JuliaDatabases / PostgreSQL.jl

DEPRECATED: use LibPQ.jl instead
https://github.com/invenia/LibPQ.jl
Other
60 stars 39 forks source link

Updates are slower #25

Closed bmharsha closed 8 years ago

bmharsha commented 8 years ago

This is just a FYI

I executed 100000 update statements on a table using PostgreSQL.jl interface, I tracked the performance using @time macro, here is the output from the Macro:

1543.098305791 seconds (25583704 bytes allocated)

All other operations (Insert, Select) on the same dataset were really faster, except for the update, which was unusually slower .
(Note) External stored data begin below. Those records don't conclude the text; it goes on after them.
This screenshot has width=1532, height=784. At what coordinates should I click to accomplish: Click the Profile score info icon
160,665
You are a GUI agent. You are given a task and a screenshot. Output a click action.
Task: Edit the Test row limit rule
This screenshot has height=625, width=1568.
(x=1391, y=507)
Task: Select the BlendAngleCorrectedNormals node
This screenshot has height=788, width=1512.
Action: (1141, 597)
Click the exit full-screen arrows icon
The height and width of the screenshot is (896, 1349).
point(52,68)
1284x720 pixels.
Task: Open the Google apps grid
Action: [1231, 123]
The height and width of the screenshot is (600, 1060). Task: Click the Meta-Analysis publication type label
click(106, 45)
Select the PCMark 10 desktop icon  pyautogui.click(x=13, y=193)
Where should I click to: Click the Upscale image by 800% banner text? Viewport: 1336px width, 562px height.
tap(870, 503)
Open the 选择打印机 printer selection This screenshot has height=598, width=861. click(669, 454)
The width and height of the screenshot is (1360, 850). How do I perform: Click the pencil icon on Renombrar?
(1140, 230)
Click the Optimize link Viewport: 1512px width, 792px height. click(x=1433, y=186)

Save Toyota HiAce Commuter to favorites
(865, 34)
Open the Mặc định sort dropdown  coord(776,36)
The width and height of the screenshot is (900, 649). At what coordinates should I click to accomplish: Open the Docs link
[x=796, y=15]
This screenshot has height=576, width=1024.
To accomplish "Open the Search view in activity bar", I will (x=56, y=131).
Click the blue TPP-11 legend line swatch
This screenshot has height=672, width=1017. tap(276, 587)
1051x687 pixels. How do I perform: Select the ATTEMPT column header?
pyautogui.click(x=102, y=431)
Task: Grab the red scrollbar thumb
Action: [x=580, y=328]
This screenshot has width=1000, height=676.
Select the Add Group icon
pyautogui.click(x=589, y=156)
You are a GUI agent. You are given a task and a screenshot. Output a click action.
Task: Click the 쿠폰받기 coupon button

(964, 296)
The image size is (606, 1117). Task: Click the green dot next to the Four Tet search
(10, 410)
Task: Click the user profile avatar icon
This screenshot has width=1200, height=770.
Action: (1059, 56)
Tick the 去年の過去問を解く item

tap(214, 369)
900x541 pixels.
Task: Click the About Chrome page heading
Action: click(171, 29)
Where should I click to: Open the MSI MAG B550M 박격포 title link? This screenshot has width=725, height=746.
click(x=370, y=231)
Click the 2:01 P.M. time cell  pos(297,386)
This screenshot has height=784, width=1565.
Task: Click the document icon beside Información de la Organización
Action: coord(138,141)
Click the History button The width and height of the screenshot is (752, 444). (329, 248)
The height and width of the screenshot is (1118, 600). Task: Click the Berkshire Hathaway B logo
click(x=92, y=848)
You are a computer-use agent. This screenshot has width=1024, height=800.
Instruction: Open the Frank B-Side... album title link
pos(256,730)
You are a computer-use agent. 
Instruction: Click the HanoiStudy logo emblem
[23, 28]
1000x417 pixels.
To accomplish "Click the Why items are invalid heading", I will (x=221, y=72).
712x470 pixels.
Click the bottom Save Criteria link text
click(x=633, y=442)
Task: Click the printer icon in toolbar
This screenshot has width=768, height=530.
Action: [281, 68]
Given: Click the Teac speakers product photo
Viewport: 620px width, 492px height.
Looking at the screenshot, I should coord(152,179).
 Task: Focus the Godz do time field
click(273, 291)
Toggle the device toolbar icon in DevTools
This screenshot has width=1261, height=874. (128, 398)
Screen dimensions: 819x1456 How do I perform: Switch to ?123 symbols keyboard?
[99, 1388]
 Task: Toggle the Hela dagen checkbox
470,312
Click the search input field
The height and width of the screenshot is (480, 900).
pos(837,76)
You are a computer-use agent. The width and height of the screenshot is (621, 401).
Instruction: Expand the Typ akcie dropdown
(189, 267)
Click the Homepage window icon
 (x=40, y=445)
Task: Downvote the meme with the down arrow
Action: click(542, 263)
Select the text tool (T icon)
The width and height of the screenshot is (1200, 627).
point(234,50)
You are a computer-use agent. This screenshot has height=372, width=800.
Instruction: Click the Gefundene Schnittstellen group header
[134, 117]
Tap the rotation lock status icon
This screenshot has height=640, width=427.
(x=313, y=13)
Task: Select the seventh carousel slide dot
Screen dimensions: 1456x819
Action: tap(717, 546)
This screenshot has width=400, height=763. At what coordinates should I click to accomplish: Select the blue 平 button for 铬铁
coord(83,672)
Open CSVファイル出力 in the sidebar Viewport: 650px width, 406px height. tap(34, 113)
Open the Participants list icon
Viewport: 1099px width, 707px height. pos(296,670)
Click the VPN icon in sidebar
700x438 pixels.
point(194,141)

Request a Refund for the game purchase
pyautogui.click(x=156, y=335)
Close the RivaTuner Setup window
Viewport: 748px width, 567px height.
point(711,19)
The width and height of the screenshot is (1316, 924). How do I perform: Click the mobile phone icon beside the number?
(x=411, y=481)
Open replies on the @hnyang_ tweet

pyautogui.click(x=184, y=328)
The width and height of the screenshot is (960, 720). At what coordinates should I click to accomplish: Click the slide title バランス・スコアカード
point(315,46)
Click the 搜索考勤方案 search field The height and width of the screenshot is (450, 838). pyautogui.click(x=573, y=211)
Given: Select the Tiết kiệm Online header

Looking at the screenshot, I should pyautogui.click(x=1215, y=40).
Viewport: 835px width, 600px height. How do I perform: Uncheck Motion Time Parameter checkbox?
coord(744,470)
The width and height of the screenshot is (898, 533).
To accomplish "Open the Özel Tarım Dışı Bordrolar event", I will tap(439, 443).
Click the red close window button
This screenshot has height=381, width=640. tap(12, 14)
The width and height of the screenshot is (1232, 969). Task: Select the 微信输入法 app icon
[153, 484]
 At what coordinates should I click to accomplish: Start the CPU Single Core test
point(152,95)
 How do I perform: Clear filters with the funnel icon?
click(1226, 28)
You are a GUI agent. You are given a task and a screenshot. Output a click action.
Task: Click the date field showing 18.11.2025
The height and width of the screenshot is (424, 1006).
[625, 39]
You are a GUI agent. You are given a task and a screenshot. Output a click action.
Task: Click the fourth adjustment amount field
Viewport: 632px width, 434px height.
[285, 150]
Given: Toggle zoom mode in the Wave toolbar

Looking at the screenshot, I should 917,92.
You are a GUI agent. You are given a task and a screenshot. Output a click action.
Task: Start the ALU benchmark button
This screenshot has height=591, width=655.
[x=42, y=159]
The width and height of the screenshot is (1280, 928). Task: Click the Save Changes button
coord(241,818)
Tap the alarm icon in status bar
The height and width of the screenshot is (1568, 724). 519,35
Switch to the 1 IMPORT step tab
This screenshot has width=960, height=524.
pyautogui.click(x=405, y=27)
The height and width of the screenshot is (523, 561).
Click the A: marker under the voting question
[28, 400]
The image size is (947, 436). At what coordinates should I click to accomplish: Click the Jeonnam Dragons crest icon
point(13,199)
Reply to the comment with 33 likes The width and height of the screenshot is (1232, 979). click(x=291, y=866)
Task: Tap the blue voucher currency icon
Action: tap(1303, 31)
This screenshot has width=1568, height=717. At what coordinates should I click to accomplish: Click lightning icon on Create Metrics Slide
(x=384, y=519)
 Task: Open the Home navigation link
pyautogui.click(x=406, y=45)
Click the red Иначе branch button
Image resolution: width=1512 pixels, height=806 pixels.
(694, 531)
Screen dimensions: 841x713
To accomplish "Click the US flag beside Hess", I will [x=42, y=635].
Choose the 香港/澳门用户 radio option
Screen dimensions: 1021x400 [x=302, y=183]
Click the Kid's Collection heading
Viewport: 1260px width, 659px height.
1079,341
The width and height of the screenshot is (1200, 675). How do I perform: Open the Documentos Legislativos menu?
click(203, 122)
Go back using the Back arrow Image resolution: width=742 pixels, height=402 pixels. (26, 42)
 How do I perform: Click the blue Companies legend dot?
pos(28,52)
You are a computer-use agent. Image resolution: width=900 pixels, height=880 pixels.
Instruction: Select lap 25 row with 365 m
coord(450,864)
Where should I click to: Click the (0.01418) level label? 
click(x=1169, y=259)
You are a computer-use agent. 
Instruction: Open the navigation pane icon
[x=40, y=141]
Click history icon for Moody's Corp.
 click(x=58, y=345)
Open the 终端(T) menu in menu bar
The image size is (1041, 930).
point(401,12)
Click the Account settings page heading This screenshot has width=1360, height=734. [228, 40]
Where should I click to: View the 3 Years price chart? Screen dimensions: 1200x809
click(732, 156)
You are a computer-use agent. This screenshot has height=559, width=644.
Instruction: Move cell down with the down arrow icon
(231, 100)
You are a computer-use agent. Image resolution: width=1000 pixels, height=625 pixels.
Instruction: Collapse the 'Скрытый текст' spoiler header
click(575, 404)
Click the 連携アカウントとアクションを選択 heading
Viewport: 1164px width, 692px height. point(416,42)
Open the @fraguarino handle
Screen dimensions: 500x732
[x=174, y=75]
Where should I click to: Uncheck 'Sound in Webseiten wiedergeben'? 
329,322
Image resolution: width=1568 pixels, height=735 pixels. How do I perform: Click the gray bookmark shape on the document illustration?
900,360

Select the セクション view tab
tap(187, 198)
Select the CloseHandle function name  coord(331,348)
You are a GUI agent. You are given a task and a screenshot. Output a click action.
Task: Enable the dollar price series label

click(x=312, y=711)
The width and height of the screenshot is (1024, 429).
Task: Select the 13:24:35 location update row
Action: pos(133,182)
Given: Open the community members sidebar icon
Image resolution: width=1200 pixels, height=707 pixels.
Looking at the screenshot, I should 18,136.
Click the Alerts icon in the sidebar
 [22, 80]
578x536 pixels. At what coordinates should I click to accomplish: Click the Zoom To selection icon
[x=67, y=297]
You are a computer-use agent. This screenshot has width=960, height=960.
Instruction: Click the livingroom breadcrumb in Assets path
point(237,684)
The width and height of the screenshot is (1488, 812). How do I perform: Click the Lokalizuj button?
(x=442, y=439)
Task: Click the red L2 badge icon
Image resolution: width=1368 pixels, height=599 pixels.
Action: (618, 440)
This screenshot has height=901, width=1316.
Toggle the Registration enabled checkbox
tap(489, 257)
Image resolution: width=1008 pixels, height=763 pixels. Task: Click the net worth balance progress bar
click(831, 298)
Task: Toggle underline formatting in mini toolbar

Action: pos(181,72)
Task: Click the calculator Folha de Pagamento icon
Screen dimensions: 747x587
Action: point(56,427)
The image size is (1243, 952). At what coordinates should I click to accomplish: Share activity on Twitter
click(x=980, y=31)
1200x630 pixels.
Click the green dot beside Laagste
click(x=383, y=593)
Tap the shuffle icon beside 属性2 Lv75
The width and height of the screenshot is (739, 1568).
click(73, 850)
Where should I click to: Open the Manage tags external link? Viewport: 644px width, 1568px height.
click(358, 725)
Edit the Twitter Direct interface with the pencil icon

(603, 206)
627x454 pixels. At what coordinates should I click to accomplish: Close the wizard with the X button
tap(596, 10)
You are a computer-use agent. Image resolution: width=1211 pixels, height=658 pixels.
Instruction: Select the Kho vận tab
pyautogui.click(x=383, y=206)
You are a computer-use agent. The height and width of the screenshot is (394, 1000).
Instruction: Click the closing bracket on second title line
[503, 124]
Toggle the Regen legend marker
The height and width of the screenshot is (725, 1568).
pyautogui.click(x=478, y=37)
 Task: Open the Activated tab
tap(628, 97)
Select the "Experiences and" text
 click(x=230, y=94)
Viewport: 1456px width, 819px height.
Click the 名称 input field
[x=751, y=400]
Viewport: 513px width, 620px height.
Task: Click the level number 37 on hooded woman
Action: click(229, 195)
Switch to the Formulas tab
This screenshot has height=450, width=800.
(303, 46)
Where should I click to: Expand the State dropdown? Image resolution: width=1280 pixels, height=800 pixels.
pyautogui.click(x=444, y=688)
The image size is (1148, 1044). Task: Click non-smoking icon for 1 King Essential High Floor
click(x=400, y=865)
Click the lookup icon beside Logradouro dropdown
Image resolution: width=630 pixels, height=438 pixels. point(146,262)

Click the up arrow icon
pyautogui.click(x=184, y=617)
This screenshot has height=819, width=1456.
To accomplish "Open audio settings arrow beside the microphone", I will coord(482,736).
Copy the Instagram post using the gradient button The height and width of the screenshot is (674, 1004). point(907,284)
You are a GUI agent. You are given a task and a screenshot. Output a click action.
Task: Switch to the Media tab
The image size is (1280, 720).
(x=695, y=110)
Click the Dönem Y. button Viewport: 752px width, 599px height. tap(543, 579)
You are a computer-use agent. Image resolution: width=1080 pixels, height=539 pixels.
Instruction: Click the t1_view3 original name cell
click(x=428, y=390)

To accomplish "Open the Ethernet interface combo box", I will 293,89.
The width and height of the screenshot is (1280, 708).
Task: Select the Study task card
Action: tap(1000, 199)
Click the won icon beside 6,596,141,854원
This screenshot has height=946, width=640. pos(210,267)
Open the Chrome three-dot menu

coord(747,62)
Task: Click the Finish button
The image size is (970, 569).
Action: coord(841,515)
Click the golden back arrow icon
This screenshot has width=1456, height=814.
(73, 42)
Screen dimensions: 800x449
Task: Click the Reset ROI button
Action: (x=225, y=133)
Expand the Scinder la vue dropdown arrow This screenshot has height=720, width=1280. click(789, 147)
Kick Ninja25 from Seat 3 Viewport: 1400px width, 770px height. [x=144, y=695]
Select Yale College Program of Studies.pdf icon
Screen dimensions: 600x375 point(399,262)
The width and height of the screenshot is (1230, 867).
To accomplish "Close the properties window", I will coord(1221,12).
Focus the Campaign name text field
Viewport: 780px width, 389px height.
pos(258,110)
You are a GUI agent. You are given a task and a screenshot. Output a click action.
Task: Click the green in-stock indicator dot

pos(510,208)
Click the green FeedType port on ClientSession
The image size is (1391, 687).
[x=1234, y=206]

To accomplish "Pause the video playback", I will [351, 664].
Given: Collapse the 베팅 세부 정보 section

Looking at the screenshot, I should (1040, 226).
The structure of the table is as follows

Column1 bigserial, Column2 VARCHAR(4000), Column3 decimal, Column4 DATE, Column5 smallint, Column6 VARCHAR(20) CHECK( JobType IN ('HR', 'Management', 'Accounts')), Column7 integer, Column8 bigint, Column9 bigint, Column10 FLOAT(25), Column11 FLOAT(52), Column12 CHAR, Column13 integer

I can share the dataset, if required.

iamed2 commented 8 years ago

It would help if you shared the query. Could you run the same query using a different interface (e.g. Python's psycopg2) and compare the relative times?

I would expect an update to be slower than an insert or select, but not too much slower unless the UPDATE conditions are complicated.

BTW, FLOAT(25) and FLOAT(52) both just alias to double precision in PostgreSQL.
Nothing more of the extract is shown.